Question

Write the partial sum in summation notation.$$\left[1-\left(\frac{1}{6}\right)^{2}\right]+\left[1-\left(\frac{2}{6}\right)^{2}\right]+\cdots+\left[1-\left(\frac{6}{6}\right)^{2}\right]$$

Answer

**step1 Identify the Pattern of the Terms**

Observe the structure of each term in the given sum. Each term follows a similar pattern, where only a specific part changes progressively. The expression is:

$$\left[1-\left(\frac{1}{6}\right)^{2}\right]+\left[1-\left(\frac{2}{6}\right)^{2}\right]+\cdots+\left[1-\left(\frac{6}{6}\right)^{2}\right]$$

Notice that each term is of the form $$1-\left(\frac{\text{number}}{6}\right)^{2}$$. The 'number' is what changes from term to term.

**step2 Determine the Index and its Range**

Identify the variable part in the terms, which will serve as the index for the summation. Also, determine the starting and ending values for this index. In this series, the numerator inside the parenthesis changes.
For the first term, the numerator is 1.
For the second term, the numerator is 2.
This continues until the last term, where the numerator is 6.
So, if we let 'k' be the index, it starts at 1 and ends at 6.

**step3 Write the Summation Notation**

Combine the general form of the term with the determined index and its range to write the sum in summation notation. The general term is $$1-\left(\frac{k}{6}\right)^{2}$$. The index 'k' ranges from 1 to 6.

$$\sum_{k=1}^{6} \left[1-\left(\frac{k}{6}\right)^{2}\right]$$

Alternative answer

Answer: $$ \sum_{k=1}^{6} \left[1 - \left(\frac{k}{6}\right)^2\right] $$ Explain
This is a question about <writing a sum in summation notation by finding a pattern>. The solving step is:

First, I looked at the problem and saw a bunch of terms being added together. Each term looked kind of similar!
The first term was `[1-(1/6)^2]`.
The second term was `[1-(2/6)^2]`.
And it kept going until the last term, `[1-(6/6)^2]`.

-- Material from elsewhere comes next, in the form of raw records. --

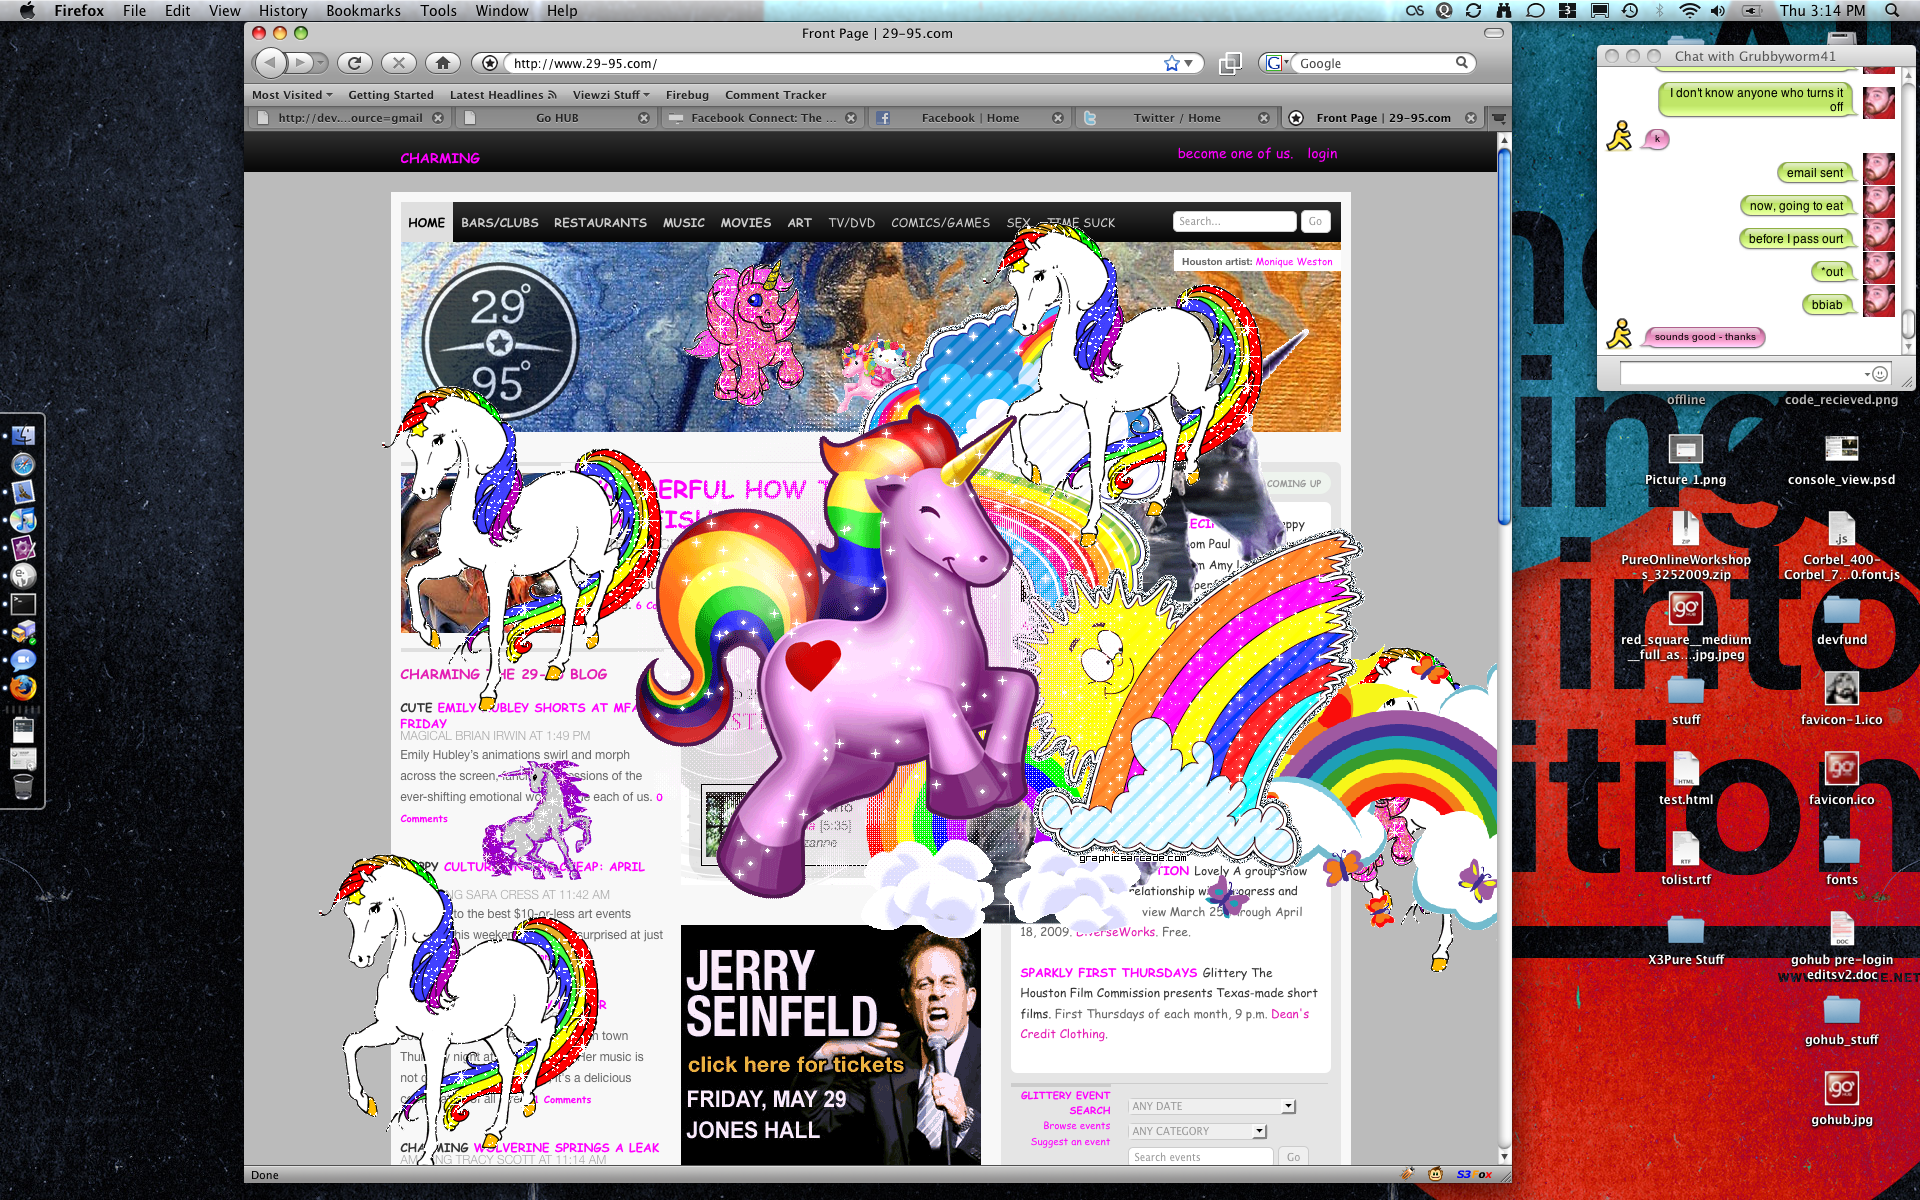This screenshot has height=1200, width=1920.
Task: Click the Firefox reload button
Action: coord(354,63)
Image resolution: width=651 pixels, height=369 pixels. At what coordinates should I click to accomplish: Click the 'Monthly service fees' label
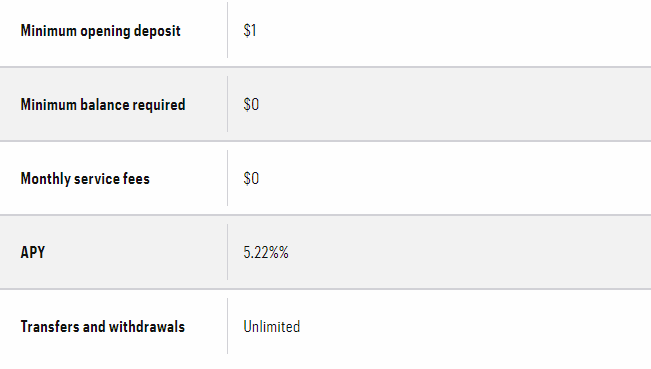point(85,178)
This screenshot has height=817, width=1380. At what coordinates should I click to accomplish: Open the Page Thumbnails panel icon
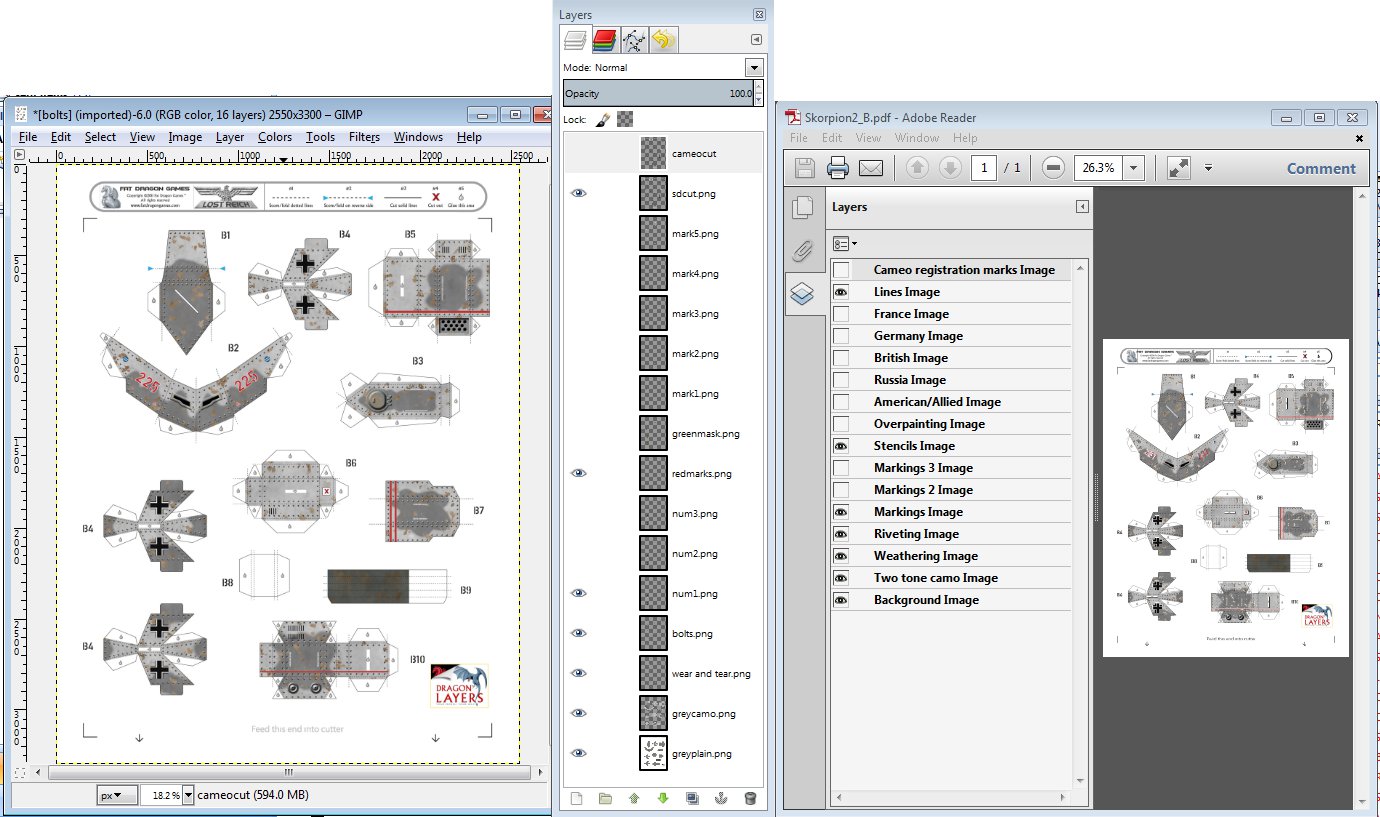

I noticed that the only thing changing in each part was the top number inside the fraction, which was getting squared. It started at 1, then went to 2, then 3, all the way up to 6.

So, I thought, "Hey, I can call that changing number 'k'!"
That means each term looks like `[1-(k/6)^2]`.
And since 'k' starts at 1 and goes up to 6, I can use that cool math symbol called Sigma (Σ) to show the sum.
So, I put the `k=1` at the bottom of the Sigma and `6` at the top, and then wrote the general term `[1-(k/6)^2]` next to it.

Alternative answer

Answer:
$$\sum_{i=1}^{6}\left[1-\left(\frac{i}{6}\right)^{2}\right]$$

Explain
This is a question about <writing a sum using a special shorthand called summation notation (or sigma notation)>. The solving step is:

First, I looked really closely at the pattern in the sum.
The sum is: `[1-(1/6)^2] + [1-(2/6)^2] + ... + [1-(6/6)^2]`
I saw that each part inside the square brackets starts with `1 -` and then has a fraction `something/6` that's squared.
The "something" in the fraction is what changes! It goes from 1, then 2, then 3, all the way up to 6.
So, I can call that changing number "i" (or any other letter like "k" or "n").
This means the general term looks like `[1 - (i/6)^2]`.
Since the numbers go from 1 to 6, my summation will start at `i=1` and end at `i=6`.
Putting it all together, the sum in summation notation is `Σ (from i=1 to 6) [1 - (i/6)^2]`.

Alternative answer

Answer:
$$\sum_{k=1}^{6} \left[1-\left(\frac{k}{6}\right)^{2}\right]$$

Explain
This is a question about **finding a pattern in a list of numbers that are being added together and writing it in a shorthand way**. The solving step is:

First, I looked at each part of the sum. They all looked pretty similar!
The first part was $1 - (\frac{1}{6})^2$.
The second part was $1 - (\frac{2}{6})^2$.
And it kept going until the last part, which was $1 - (\frac{6}{6})^2$.
I noticed that the number on top of the fraction inside the parenthesis was changing: it started at 1, then went to 2, and kept going all the way to 6. The "1" and the "6" on the bottom stayed the same, and so did the minus sign and the little "2" for squaring.
So, I can call that changing number "k".
That means each part looks like $1 - (\frac{k}{6})^2$.
Since "k" starts at 1 and goes all the way to 6, I can use the big sigma sign (that's like a fancy "S" for sum!) and write it from k=1 to k=6.